À Narbonne, la justice accorde la garde d’un enfant à son père mis en examen pour inceste.

Publié le 19.1.2023


Le 4 juillet 2022, à l’issue d’une enquête menée par un juge d’instruction, Gilles Belzons, ex-rugbyman professionnel et ex-président du Racing Club narbonnais (Aude), est mis en examen pour « agressions sexuelles incestueuses » sur son fils L., 8 ans. Comme le révélait France Bleu, le magistrat estime alors que « des indices graves ou concordants » pèsent sur ce dernier, qui est présumé innocent. Rapporte Médiapart

Marie Claire rapporte : Dans l’Aude, un père mis en examen pour agression sexuelle incestueuse sur son enfant obtient sa garde.

Un juge de l’Aude a accordé un droit de visite et d’hébergement au père d’un enfant. Pourtant, ce dernier accuse ce parent de violences sexuelles. La mère, qui a déposé plainte pour son fils, ne peut le voir aujourd’hui que sous la surveillance de l’aide sociale à l’enfance.

La journaliste Sarah Brethes a mené l’enquête pour Mediapart.

Dans un article publié le 17 janvier 2023, le site d’investigation révèle qu’un juge de l’Aude a accordé en appel, le 22 décembre 2022, un droit de visite et d’hébergement (un week-end sur deux et pendant les vacances scolaires) au père d’un garçon de 8 ans, mis en examen le 4 juillet dernier pour « agressions sexuelles incestueuses » sur l’enfant.

Quant à la mère, elle a aujourd’hui le droit de voir son fils deux heures toutes les deux semaines, dans un lieu neutre et sous la surveillance de l’aide sociale à l’enfance, détaille Mediapart, qui retrace précisément et chronologiquement les rebondissements de cette affaire.

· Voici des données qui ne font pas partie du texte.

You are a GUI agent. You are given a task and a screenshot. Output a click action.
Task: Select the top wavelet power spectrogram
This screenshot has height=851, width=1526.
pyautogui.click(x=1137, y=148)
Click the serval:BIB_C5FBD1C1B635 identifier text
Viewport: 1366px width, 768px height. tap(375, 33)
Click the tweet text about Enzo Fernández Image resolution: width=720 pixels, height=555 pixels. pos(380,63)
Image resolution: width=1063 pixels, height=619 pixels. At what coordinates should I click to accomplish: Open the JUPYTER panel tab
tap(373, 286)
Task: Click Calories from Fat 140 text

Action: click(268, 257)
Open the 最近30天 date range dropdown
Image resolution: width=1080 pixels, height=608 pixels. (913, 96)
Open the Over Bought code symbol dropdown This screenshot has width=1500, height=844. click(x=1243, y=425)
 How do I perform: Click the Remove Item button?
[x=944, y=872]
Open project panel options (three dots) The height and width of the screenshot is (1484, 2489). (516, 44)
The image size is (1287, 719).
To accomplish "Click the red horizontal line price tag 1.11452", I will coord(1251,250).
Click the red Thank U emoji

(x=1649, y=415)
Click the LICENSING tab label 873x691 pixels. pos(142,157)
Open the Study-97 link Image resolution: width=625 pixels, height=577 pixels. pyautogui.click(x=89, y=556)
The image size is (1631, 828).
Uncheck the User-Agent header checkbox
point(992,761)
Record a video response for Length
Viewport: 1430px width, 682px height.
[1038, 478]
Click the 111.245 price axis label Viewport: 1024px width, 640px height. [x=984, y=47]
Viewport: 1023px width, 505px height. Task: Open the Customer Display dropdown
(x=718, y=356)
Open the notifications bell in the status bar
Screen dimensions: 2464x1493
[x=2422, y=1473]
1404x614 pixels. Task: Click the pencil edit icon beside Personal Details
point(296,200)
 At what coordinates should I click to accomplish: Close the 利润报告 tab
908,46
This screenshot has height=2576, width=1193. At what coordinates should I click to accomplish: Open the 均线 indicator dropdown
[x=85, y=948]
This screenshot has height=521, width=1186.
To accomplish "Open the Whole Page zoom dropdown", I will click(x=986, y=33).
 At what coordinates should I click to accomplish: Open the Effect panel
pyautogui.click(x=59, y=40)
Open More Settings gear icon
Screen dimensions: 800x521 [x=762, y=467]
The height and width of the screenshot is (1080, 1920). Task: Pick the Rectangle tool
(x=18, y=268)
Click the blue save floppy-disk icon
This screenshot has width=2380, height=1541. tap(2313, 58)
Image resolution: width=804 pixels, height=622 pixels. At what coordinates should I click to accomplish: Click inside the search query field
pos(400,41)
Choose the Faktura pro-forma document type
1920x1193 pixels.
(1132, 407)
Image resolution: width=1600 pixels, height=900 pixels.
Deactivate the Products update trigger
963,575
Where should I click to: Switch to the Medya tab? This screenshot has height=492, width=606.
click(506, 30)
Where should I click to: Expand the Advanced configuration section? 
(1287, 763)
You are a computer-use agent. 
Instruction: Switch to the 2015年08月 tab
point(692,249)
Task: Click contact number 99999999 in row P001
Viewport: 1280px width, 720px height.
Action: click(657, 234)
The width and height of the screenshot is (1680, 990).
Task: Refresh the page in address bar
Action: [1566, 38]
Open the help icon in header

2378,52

Gilles Belzons en conférence de presse, le 7 mars 2022 © Radio France – Elisabeth Badinier

« Viol et agression sexuelle incestueuse »

En octobre 2020, cette femme a porté plainte pour viol et agression sexuelle incestueuse à la suite – d’après son témoignage – de révélations de son fils dont elle a alors la garde.

Au cours de l’enquête préliminaire ouverte par le parquet de Narbonne (Aude), le garçon soutient ses déclarations et l’expertise psychologique ne constate « pas d’élément permettant de douter de la crédibilité de l’enfant ».

L’enquête est classée sans suite par le parquet pour « infraction insuffisamment caractérisée » le 12 janvier 2021.

À l’été 2021, alors qu’un juge aux affaires familiales a tranché pour une résidence alternée pour l’enfant, la mère dépose une nouvelle plainte avec constitution de partie civile. Une information judiciaire est ouverte.

Le garçon est placé en famille d’accueil pour le protéger des conflits entre ses deux parents.

Suspicion à l’encontre de la mère, garde pour le père

Un an plus tard, à l’été 2022, la juge aux affaires familiales suspecte la mère de manipuler l’enfant.